Fusion-io surprises Woz with 62nd birthday party, unveils ION Data Accelerator

“The hottest event in San Francisco last night was a birthday party,” Ina Fried reports for AllThingsD. “Why? The birthday boy is Steve Wozniak.”

“Fusion-io, where Woz is chief scientist, planned the party as a surprise for the Apple co-founder at San Francisco’s Yerba Buena Center for the Arts. Guests secretly invited to the museum received pink boas, noise makers and a chance to test their skills on Tetris — a Woz favorite,” Fried reports. “The word from the party is that, despite the social media-happy crowd, it remained a surprise. One drunk tweet or text message supposedly popped up last night, but Woz’s wife deleted it from all of her husband’s many phones and gadgets.”

Check out the photos from Woz’s birthday party here.

“The company won’t just be partying for Woz, but celebrating an important technology advance. And while the press release it has put out doesn’t exactly make it accessible to the layman, it comes down to this: Servers that run in the cloud are going all flash,” Arik Hesseldahl reports for AllThingsD.

“Fusion-io’s stock in trade has from the start been about keeping those impatient processors busy. You put flash memory chips up close to the processor, let them grab a lot of data out of the hard drive and stuff their pockets full of it and then shovel it off by the armload to the processor,” Hesseldahl reports. “More computing work gets done, and in the long run, you get more computing oomph for your dollar, or spend less on computing hardware to get the same level of work done.”

“It’s because of this that companies like Facebook and Apple have loaded the servers in their data centers with Fusion-io’s memory cards. But the flash has always existed in a combined environment. Facebook, for example, treated the flash as a cache, pretty much as I described it above,” Hesseldahl reports. “But now, using this new technology that Fusion is announcing tonight, the boxes in Facebook’s data centers are going all flash… Today’s new product is Fusion’s play to deal its own blow to the established business for storage arrays. It’s called the ION Data Accelerator, and it’s software that the company says can transform any industry standard server into a wicked-fast ‘data acceleration device.'”

Read more in the full article here.

MacDailyNews Take: Happy birthday, Woz!

[Thanks to MacDailyNews Readers “Judge Bork” and “Lynn Weiler” for the heads up.]


  1. “One drunk tweet or text message supposedly popped up last night, but Woz’s wife deleted it from all of her husband’s many phones and gadgets.”

    That’s a sign you’ve married the right person–she not only understands you, but how to operate all your various tech toys too.

  2. I worked with Imperial Technology 20 years ago. Their MegaRam SSDs did what is being described here. They. Used special circuitry and software to predictively load up a RAM disk with data most likely to be requestd from spinning disks to assure processor I/O channels wee never empty. 100% processor utilization. Back in the 80s this involved relatively small amounts memory housed in big rack mounted enclosures with huge price tags.

    1. Back in the 80s, there wasn’t anything in this business that wasn’t expensive by today’s standard.

      You can now buy a 256GB USB3 thumb drive – which is more storage than I installed for a global oil company at its research and engineering centre in Surrey, UK when we first migrated their servers from NetWare to NT – for £270.00.

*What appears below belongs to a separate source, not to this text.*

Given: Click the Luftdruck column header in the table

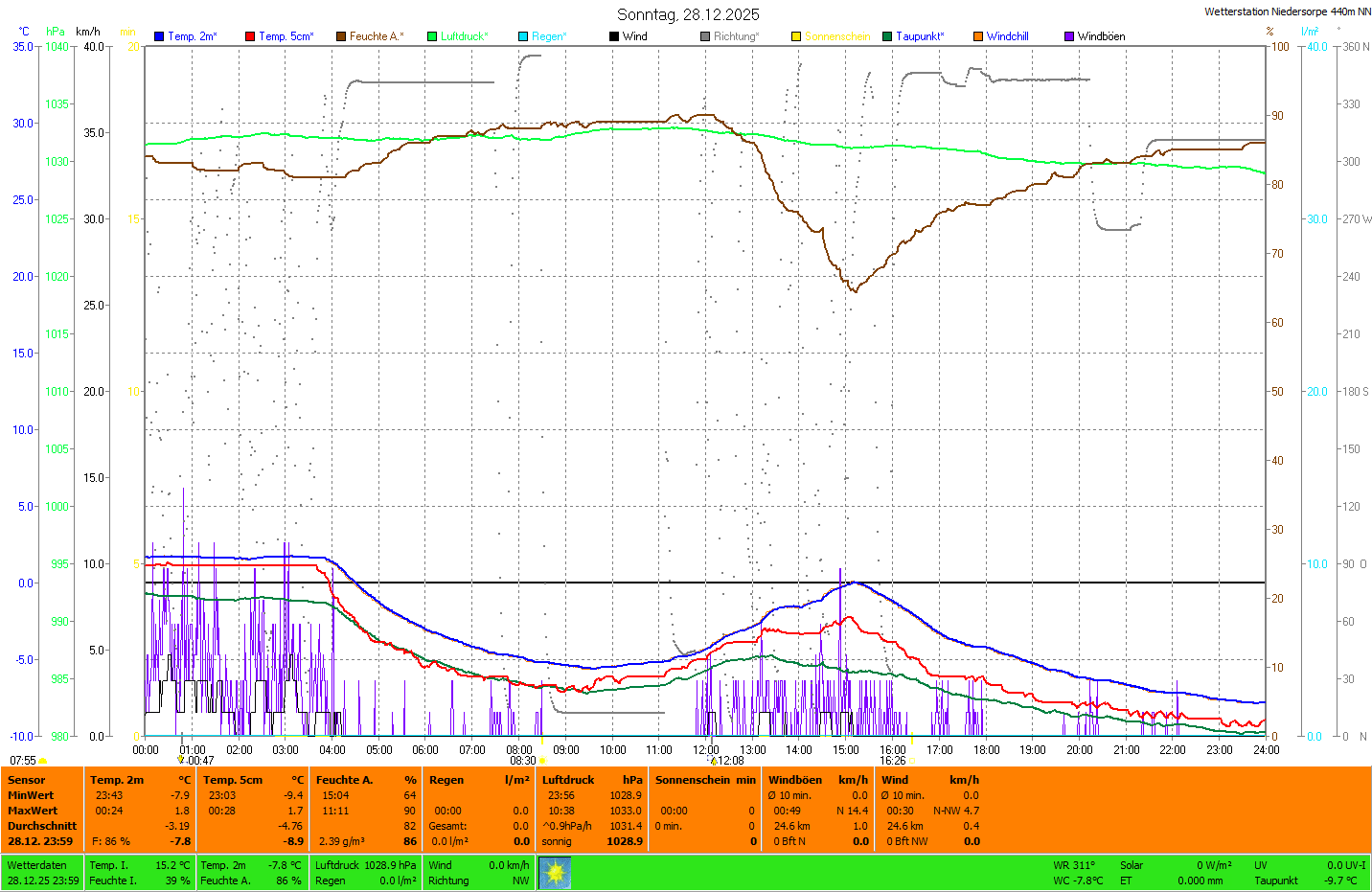Looking at the screenshot, I should (x=568, y=780).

      In those days (1996 or so), a 4GB SCSI drive was at least double that and when I first started in this industry, back in 1984, a 354MB ‘Winchester’ disk from Data General was the size of a washing machine and £73,000 in the money of the day (about £195,000 in today’s money, or £550,000 per gigabyte).

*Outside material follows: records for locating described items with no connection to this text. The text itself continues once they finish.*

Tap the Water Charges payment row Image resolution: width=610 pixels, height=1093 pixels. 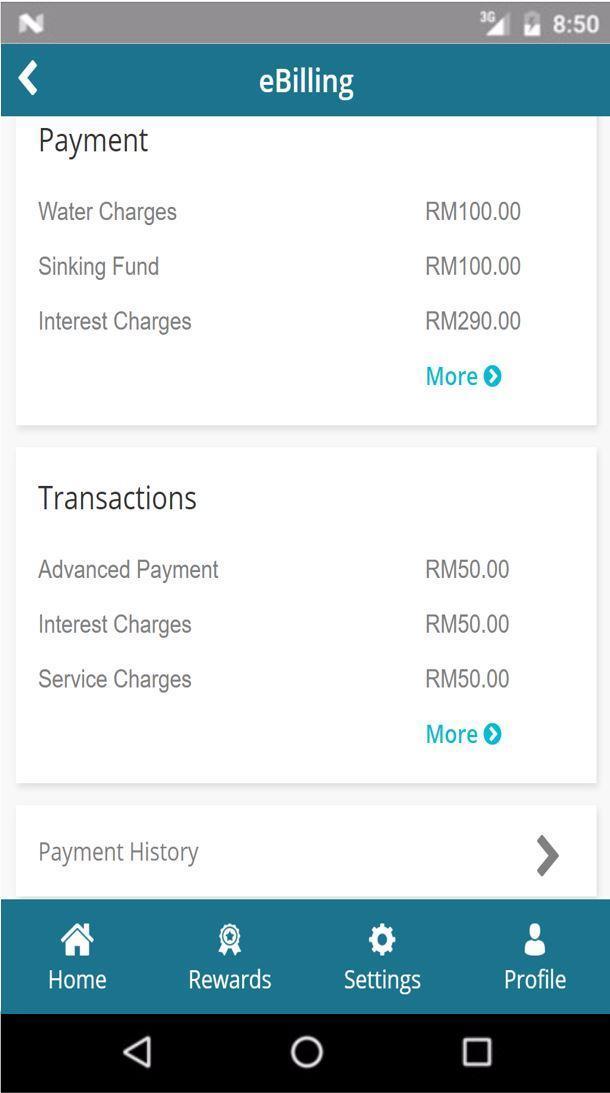click(108, 212)
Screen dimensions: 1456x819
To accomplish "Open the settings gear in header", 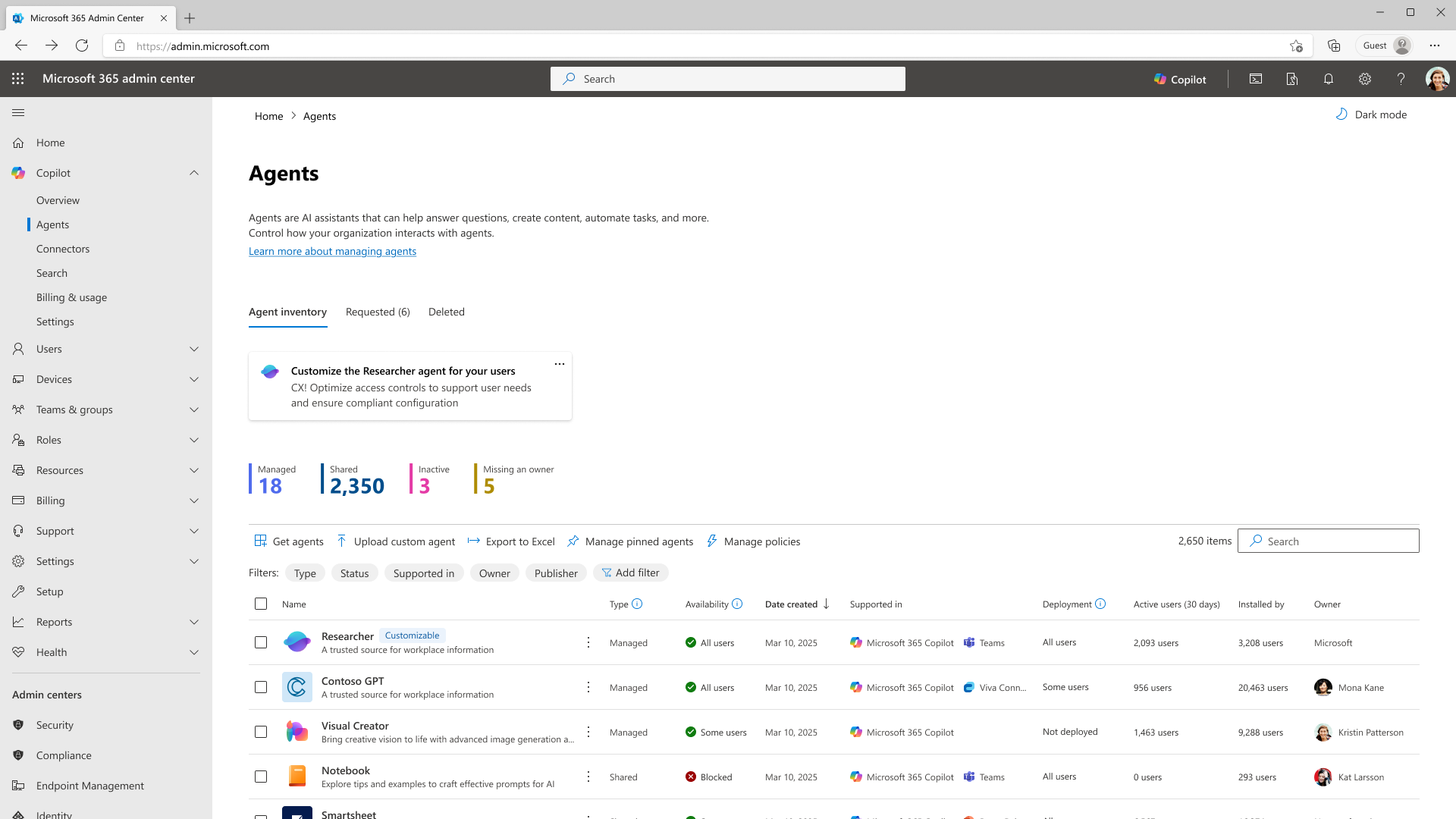I will [1365, 79].
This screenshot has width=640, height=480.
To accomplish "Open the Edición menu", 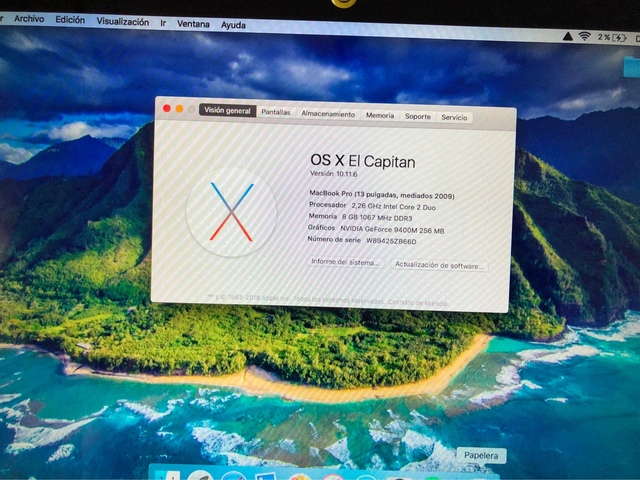I will pos(70,20).
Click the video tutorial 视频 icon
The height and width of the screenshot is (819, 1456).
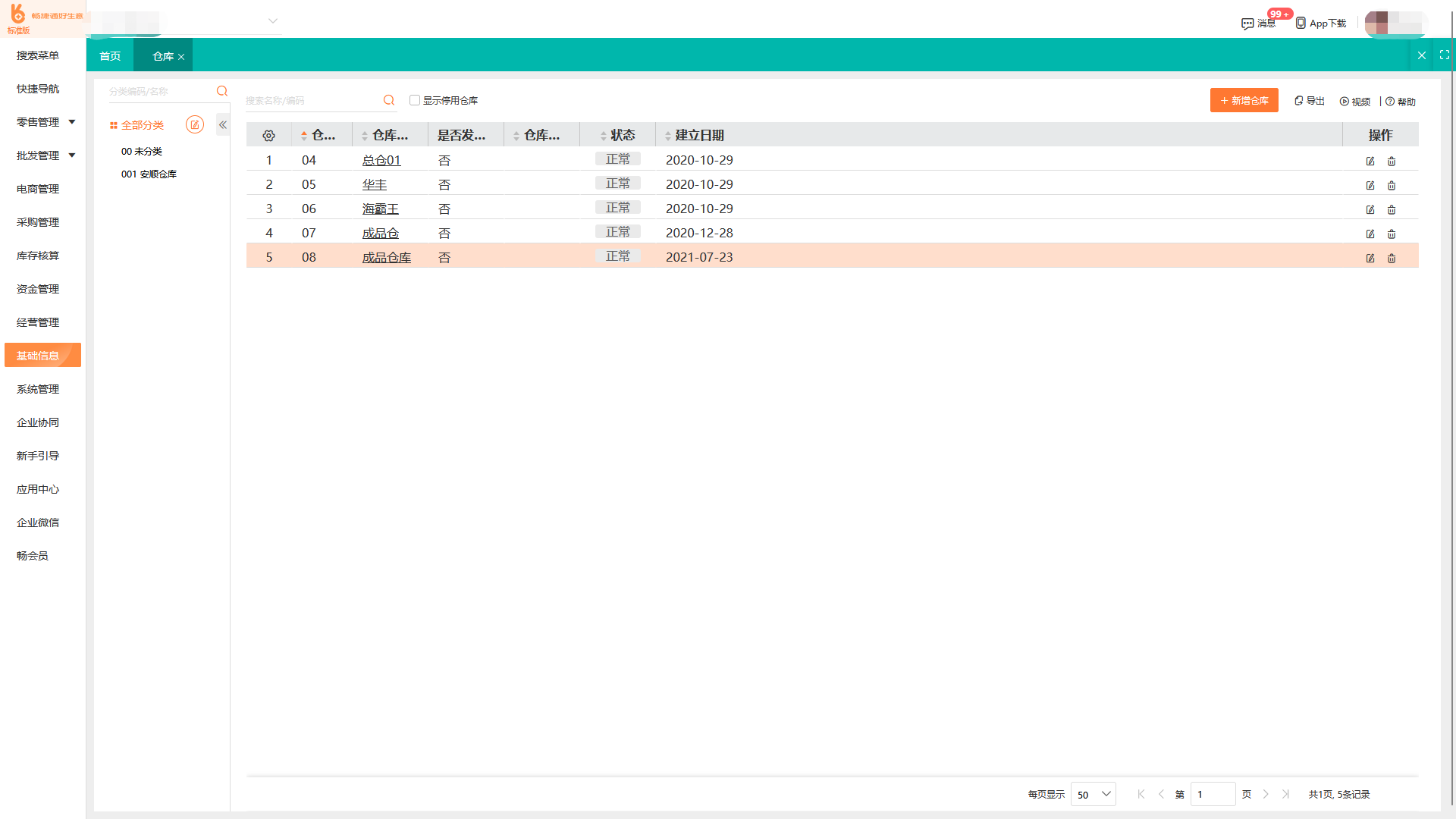pyautogui.click(x=1356, y=100)
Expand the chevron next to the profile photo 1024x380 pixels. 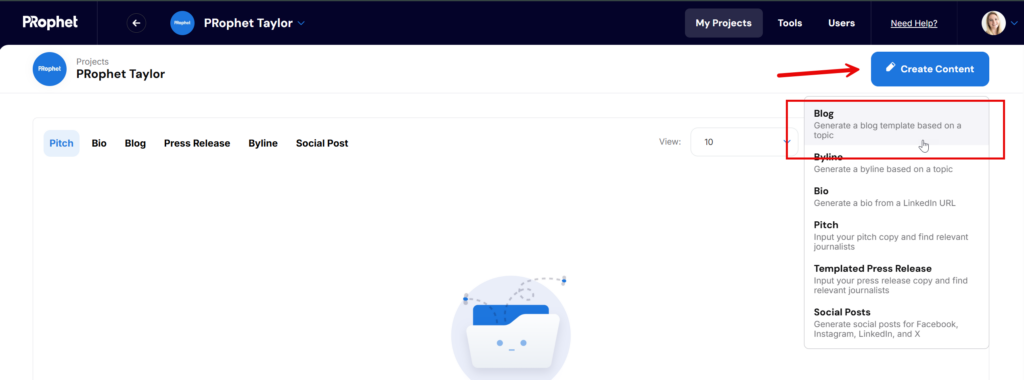[1014, 24]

  3. Woz is a gentle and cuddly teddy bear, such a nice and friendly person and so down to earth. Happy Birthday Woz, and thanks for being the father of the apple 1&2 and the phenomena you help started. I am typing this from my iPhone 4s, and thanks to what you did all those years ago apple exists and why we have now what we have. You are a hero to humanity and progress, and also thanks for being a good friend to Steve Jobs, you were there with him from the begening, and you 2 complimented each other well 🎂🎂

  4. I remember my brother coming back from the computer department at the college he worked at, and he told me, “I’ve just upgraded the mainframe from 4mb to 8mb of RAM. They will never figure out how to use that much memory.” Although if you are a sharp programmer, you’d be surprised how much functionality you can get out of 32KB of RAM.